As of November 2011, 188 states have ratified the World Heritage Convention, and 936 sites have been listed: 725 cultural and 183 natural and 28 mixed properties in 153 states.
Dr ‘Ana Taufe’ulungaki said that a World Heritage Site “is still part of the legal territory of a State in which the site is located but UNESCO considers it in the interest of the international community to preserve each site.”
For a state to list a site in the World Heritage list of sites, Lucy Moala-Mafi said that first a state must list the site in the Tentative List, then a year later it could proceed to be included in the UNESCO World Heritage List.
At the moment Tonga has two sites in the Tentative List, the Mala’ekula Royal Tomb and the Ha’amonga ‘a Maui.
Dr ‘Ana Taufe’ulungaki believed that it is worthy for Tonga to enlist Mu’a, the ancient capital of Tonga. She said that there had been a claim that Mu’a was a naval base for a Pan-Pacific Maritime Empire that existed for thousands of years. She said that the capital was later abandoned due to the rise of sea-level, “which rendered Mounu Wharf and the canals that were constructed to accommodate large transoceanic vessels inoperative …”
‘Ana said that some sound research and archaeological evidence was needed to verify these claims, “because if there is substance to them we will have confirmation of a very advanced culture, capable of constructing sophisticated road and canal systems, and mammoth stone monuments, which made Tonga the capital of Polynesia.”
Tonga already has World Heritage recognition. UNESCO on 7 November 2003 in Paris proclaimed the Lakalaka, Dances and Sung Speeches of Tonga to be a Masterpiece of the Oral and Intagible Heritage of Humanity.
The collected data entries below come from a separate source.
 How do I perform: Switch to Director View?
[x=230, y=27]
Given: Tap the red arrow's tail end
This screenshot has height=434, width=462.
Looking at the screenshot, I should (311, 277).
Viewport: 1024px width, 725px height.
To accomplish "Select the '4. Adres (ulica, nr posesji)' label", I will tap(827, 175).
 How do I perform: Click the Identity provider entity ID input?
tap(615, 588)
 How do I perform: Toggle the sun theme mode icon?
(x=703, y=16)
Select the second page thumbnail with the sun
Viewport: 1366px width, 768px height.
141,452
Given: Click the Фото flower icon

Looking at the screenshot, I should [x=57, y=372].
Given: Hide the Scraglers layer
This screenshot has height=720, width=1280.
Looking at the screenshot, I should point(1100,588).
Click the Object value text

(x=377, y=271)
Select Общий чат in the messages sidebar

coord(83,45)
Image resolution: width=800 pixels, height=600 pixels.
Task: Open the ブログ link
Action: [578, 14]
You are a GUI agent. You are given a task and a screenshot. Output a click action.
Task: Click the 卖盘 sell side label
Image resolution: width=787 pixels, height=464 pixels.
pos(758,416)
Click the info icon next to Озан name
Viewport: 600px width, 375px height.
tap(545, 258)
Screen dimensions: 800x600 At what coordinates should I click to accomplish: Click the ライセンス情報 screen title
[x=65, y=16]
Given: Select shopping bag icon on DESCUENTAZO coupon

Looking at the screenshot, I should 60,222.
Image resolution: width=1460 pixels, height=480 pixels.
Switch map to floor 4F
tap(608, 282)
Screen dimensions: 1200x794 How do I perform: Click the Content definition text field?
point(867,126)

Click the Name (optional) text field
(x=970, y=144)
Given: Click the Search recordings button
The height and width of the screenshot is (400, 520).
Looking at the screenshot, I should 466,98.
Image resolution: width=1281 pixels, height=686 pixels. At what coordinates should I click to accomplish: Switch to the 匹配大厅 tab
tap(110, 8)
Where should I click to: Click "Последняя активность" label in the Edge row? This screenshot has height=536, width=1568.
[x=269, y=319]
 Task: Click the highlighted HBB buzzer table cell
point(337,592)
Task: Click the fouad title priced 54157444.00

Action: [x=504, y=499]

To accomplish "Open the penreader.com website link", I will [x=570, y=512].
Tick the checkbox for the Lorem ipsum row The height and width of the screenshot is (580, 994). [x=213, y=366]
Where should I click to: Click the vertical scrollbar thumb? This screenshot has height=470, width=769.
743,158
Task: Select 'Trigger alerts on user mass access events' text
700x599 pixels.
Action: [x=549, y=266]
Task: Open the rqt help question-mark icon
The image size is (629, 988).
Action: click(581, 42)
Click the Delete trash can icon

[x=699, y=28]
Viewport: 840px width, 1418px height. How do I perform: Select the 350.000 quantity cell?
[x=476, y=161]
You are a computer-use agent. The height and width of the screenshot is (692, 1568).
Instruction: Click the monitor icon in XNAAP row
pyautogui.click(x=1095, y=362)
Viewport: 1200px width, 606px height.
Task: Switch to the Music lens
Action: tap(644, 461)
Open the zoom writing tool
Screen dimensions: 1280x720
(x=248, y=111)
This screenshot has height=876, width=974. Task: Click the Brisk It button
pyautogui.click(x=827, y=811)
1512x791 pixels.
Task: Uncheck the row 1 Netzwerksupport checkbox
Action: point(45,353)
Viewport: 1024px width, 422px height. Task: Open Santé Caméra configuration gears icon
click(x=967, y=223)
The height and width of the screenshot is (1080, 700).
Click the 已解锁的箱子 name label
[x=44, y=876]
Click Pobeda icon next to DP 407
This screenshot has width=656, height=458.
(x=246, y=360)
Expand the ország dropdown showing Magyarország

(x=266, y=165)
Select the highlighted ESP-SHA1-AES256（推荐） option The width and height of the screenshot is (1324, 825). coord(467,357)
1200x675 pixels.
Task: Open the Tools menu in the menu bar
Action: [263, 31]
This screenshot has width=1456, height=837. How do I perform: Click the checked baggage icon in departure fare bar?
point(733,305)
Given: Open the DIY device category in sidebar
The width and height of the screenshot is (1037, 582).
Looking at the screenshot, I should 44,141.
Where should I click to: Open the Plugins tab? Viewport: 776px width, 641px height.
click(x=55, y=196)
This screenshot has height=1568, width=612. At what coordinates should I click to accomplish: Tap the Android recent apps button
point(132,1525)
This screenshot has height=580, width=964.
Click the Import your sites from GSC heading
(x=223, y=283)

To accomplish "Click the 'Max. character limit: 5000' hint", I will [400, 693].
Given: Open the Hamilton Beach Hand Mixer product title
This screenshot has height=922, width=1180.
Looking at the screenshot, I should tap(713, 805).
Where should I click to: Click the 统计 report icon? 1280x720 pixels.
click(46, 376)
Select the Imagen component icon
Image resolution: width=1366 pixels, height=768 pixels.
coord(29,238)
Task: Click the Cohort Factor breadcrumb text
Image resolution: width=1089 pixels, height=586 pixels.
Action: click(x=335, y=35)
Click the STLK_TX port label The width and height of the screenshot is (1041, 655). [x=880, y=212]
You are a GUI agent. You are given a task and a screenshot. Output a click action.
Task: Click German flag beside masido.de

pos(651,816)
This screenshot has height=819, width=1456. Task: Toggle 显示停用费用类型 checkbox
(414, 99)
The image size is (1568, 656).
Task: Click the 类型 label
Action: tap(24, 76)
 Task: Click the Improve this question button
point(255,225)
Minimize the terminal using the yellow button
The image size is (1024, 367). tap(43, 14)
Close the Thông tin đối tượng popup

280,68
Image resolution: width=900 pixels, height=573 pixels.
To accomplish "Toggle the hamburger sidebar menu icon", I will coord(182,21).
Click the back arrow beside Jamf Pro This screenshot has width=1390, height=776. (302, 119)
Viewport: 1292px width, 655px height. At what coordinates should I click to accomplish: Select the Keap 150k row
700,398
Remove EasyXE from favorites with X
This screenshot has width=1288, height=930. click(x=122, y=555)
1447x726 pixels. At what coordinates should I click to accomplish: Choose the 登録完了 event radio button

According to UNESCO, cultural heritage does not end at monuments and collections of objects. It also includes traditions or living expressions inherited from our ancestors and passed on to our descendants, such as oral traditions, performing arts, social practices, rituals, festive events, knowledge and practices concerning nature and the universe or the knowledge and skills to produce traditional crafts.